What you are asked to do =>
Repeat the lines below exactly as written, please, from the line with "The width and height of the screenshot is (398, 201)." to the line with "This screenshot has width=551, height=281.", both lines included, and no others.
──────── Source information
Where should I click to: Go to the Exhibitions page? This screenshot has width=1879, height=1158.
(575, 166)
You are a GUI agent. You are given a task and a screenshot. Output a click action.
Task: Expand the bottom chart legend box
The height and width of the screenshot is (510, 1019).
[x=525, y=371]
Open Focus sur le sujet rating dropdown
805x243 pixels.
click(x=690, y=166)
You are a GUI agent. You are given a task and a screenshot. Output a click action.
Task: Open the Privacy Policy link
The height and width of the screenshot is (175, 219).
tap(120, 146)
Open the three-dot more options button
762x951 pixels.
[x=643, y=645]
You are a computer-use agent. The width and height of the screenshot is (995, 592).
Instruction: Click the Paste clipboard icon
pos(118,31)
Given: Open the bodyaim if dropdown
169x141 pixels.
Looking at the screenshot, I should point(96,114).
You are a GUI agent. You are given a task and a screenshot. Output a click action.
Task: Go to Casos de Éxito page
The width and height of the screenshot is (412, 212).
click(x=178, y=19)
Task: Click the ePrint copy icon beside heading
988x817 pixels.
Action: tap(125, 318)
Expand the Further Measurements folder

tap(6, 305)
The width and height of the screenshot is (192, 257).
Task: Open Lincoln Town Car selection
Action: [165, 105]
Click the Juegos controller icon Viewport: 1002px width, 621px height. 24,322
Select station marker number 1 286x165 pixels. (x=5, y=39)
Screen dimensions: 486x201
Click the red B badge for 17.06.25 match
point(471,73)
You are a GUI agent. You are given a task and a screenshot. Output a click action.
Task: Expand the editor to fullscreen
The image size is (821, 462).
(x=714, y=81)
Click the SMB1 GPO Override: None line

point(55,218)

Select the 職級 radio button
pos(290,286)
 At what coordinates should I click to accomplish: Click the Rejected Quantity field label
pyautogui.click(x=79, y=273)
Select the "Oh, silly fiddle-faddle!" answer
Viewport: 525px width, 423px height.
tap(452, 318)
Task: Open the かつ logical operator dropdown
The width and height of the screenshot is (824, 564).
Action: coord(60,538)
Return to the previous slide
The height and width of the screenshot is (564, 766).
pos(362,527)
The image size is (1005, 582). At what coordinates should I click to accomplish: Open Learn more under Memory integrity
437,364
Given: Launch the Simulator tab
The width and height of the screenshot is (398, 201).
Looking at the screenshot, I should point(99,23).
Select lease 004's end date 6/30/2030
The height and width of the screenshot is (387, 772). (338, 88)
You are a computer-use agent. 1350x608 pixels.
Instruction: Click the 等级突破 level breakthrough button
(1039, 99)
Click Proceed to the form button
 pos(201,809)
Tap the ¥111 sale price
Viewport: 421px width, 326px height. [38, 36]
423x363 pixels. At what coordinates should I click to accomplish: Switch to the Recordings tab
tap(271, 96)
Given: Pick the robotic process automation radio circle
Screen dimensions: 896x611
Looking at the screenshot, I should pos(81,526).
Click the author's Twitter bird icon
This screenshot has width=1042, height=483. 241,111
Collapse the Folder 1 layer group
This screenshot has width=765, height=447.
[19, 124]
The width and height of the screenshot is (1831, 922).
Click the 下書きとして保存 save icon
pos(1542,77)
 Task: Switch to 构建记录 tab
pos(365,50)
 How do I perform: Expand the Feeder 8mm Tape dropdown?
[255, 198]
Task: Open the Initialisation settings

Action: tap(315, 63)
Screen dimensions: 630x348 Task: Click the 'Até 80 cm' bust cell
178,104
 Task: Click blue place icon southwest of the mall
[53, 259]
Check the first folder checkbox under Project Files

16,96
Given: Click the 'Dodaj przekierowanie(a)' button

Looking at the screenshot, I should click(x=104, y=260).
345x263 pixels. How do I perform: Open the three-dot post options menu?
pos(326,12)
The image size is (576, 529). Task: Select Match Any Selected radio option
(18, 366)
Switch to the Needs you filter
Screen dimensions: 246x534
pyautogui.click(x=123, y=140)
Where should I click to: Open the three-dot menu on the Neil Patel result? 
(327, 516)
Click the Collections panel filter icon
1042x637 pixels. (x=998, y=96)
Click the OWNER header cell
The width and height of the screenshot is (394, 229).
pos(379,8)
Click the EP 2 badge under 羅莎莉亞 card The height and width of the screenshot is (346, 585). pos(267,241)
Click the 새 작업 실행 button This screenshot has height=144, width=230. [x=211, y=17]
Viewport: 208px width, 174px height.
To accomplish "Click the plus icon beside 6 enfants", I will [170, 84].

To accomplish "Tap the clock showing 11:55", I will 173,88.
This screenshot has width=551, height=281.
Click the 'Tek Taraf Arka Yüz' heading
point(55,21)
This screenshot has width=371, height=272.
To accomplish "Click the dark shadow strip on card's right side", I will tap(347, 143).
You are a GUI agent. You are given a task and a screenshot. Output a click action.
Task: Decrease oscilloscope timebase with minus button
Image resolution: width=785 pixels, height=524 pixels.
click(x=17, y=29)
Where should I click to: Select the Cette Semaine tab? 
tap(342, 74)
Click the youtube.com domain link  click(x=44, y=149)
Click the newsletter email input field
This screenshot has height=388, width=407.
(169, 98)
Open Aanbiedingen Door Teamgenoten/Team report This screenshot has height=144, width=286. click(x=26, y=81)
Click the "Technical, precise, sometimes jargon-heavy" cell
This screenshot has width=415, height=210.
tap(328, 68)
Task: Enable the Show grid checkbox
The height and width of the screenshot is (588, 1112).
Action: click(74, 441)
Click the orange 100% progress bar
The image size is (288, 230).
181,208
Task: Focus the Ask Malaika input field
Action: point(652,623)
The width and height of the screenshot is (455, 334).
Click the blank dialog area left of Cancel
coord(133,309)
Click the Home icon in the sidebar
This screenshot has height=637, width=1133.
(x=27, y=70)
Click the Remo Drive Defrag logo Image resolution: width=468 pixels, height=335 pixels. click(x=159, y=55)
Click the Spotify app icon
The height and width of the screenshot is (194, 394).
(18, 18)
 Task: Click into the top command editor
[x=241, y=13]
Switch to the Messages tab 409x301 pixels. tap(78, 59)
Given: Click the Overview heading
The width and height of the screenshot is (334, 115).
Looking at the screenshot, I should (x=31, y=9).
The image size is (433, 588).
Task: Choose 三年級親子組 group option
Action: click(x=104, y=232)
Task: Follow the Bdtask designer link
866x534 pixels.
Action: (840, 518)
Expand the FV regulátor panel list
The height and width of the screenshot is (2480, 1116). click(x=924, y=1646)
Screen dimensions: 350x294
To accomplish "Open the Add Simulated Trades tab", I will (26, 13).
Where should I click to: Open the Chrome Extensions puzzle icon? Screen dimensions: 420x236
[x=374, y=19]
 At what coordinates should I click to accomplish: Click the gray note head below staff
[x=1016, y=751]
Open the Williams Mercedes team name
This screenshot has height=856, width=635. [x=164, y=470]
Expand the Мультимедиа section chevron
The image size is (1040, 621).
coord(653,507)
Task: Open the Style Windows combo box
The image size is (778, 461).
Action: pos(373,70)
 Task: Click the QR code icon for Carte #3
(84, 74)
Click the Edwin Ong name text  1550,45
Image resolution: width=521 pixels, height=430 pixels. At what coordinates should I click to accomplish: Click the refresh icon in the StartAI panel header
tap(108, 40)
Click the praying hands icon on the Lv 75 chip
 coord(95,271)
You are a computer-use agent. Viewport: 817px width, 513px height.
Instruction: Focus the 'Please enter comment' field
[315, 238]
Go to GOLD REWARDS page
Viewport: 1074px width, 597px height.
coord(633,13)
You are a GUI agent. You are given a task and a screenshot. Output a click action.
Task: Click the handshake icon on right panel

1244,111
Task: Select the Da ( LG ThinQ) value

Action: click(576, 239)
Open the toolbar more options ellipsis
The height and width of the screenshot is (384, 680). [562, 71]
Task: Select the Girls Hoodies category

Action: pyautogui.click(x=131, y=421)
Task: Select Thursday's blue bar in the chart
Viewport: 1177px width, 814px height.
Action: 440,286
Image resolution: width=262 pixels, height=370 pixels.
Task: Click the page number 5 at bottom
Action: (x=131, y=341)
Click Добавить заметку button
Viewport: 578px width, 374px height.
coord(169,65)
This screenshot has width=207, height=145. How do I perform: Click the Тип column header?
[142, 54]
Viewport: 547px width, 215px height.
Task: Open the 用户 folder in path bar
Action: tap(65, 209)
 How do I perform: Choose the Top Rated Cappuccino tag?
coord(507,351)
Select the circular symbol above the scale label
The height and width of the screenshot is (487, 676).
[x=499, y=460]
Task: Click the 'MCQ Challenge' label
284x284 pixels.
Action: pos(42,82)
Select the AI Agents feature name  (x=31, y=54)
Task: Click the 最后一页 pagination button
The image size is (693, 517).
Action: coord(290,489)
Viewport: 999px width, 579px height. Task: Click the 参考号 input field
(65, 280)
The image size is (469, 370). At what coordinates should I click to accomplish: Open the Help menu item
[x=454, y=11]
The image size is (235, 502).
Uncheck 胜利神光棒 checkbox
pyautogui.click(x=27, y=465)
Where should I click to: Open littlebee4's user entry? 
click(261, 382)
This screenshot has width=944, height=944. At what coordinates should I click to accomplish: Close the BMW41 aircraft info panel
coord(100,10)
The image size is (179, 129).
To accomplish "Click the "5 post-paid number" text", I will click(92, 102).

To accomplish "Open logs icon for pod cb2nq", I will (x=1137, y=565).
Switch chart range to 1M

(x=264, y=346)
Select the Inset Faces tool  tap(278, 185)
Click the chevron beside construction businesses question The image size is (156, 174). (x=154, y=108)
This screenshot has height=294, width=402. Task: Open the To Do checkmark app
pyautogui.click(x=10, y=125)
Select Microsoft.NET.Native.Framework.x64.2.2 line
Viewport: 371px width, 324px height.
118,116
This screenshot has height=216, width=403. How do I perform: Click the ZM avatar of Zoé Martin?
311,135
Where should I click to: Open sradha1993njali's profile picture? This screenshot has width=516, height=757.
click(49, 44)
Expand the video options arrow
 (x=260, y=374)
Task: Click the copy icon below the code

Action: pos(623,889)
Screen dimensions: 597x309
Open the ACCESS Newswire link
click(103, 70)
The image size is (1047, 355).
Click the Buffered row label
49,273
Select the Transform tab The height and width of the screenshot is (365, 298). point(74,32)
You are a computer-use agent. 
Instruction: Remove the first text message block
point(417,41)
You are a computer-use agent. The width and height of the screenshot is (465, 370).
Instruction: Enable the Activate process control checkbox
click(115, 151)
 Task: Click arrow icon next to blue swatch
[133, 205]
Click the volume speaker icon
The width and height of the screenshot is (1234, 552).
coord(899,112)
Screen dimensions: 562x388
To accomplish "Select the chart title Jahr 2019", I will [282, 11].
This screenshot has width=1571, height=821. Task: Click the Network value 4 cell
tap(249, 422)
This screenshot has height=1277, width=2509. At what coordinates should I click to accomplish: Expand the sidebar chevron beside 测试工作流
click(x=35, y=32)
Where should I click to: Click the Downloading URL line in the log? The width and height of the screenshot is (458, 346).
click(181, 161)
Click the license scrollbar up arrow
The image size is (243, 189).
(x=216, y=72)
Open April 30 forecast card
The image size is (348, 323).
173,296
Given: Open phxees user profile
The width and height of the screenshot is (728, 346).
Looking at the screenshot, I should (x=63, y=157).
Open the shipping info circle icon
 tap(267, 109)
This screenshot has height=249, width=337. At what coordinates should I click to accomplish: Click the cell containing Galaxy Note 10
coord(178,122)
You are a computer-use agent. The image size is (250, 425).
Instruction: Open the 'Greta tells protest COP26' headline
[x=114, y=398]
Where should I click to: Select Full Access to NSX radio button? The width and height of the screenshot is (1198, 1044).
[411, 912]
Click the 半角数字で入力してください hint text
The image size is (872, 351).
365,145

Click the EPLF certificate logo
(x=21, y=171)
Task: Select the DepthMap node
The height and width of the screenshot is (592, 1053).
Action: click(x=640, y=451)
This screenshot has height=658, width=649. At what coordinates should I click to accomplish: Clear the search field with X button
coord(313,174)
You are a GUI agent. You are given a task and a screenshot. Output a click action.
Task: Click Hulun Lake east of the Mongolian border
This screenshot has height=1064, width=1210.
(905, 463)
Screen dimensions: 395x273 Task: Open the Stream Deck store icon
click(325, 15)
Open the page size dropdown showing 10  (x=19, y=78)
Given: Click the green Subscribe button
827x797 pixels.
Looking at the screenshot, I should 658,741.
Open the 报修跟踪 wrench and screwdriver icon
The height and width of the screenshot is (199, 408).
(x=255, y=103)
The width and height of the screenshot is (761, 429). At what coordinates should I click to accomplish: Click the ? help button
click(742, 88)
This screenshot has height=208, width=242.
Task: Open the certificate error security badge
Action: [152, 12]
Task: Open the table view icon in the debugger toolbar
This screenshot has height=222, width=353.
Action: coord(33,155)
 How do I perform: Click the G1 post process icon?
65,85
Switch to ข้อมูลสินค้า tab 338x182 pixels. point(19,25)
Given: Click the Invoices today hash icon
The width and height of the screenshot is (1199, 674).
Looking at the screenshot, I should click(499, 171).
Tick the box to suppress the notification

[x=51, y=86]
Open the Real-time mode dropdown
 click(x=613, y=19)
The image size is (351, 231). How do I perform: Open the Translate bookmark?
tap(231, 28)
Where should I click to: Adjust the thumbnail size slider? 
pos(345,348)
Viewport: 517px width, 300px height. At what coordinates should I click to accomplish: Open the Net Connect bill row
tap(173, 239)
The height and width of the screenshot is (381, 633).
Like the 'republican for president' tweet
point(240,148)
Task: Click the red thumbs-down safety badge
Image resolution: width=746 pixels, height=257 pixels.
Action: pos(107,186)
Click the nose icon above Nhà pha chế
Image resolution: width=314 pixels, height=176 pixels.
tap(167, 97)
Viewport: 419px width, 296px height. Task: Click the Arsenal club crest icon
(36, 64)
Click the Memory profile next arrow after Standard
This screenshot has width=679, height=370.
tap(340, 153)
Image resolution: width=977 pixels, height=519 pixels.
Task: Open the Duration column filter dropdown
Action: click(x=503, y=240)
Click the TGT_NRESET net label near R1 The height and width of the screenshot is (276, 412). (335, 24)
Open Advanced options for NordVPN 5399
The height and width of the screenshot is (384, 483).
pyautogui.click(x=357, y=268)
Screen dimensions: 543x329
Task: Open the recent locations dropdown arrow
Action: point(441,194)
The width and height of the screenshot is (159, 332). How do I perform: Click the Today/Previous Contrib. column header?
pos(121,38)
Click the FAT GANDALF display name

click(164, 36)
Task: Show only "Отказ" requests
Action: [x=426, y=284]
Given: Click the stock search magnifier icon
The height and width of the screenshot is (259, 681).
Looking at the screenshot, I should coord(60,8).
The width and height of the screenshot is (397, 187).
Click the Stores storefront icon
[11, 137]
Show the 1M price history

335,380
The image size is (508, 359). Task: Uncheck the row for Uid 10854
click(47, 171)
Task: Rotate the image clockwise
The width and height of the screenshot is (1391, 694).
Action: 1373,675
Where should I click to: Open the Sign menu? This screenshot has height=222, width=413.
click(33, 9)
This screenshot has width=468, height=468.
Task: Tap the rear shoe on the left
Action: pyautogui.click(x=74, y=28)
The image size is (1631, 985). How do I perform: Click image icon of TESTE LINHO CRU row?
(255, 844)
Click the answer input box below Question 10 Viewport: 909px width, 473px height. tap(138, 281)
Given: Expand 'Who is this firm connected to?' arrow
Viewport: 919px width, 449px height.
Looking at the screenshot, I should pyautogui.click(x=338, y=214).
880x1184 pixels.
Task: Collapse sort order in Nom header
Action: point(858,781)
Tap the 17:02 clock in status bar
────────────────
Solved problem =>
The width and height of the screenshot is (398, 201).
Looking at the screenshot, I should point(99,23).
Select lease 004's end date 6/30/2030
The height and width of the screenshot is (387, 772). (338, 88)
You are a computer-use agent. 1350x608 pixels.
Instruction: Click the 等级突破 level breakthrough button
(1039, 99)
Click Proceed to the form button
 pos(201,809)
Tap the ¥111 sale price
Viewport: 421px width, 326px height. [38, 36]
423x363 pixels. At what coordinates should I click to accomplish: Switch to the Recordings tab
tap(271, 96)
Given: Pick the robotic process automation radio circle
Screen dimensions: 896x611
Looking at the screenshot, I should pos(81,526).
Click the author's Twitter bird icon
This screenshot has width=1042, height=483. 241,111
Collapse the Folder 1 layer group
This screenshot has width=765, height=447.
[19, 124]
The width and height of the screenshot is (1831, 922).
Click the 下書きとして保存 save icon
pos(1542,77)
 Task: Switch to 构建记录 tab
pos(365,50)
 How do I perform: Expand the Feeder 8mm Tape dropdown?
[255, 198]
Task: Open the Initialisation settings

Action: tap(315, 63)
Screen dimensions: 630x348 Task: Click the 'Até 80 cm' bust cell
178,104
 Task: Click blue place icon southwest of the mall
[53, 259]
Check the first folder checkbox under Project Files

16,96
Given: Click the 'Dodaj przekierowanie(a)' button

Looking at the screenshot, I should click(x=104, y=260).
345x263 pixels. How do I perform: Open the three-dot post options menu?
pos(326,12)
The image size is (576, 529). Task: Select Match Any Selected radio option
(18, 366)
Switch to the Needs you filter
Screen dimensions: 246x534
pyautogui.click(x=123, y=140)
Where should I click to: Open the three-dot menu on the Neil Patel result? 
(327, 516)
Click the Collections panel filter icon
1042x637 pixels. (x=998, y=96)
Click the OWNER header cell
The width and height of the screenshot is (394, 229).
pos(379,8)
Click the EP 2 badge under 羅莎莉亞 card The height and width of the screenshot is (346, 585). pos(267,241)
Click the 새 작업 실행 button This screenshot has height=144, width=230. [x=211, y=17]
Viewport: 208px width, 174px height.
To accomplish "Click the plus icon beside 6 enfants", I will [170, 84].

To accomplish "Tap the clock showing 11:55", I will 173,88.
This screenshot has width=551, height=281.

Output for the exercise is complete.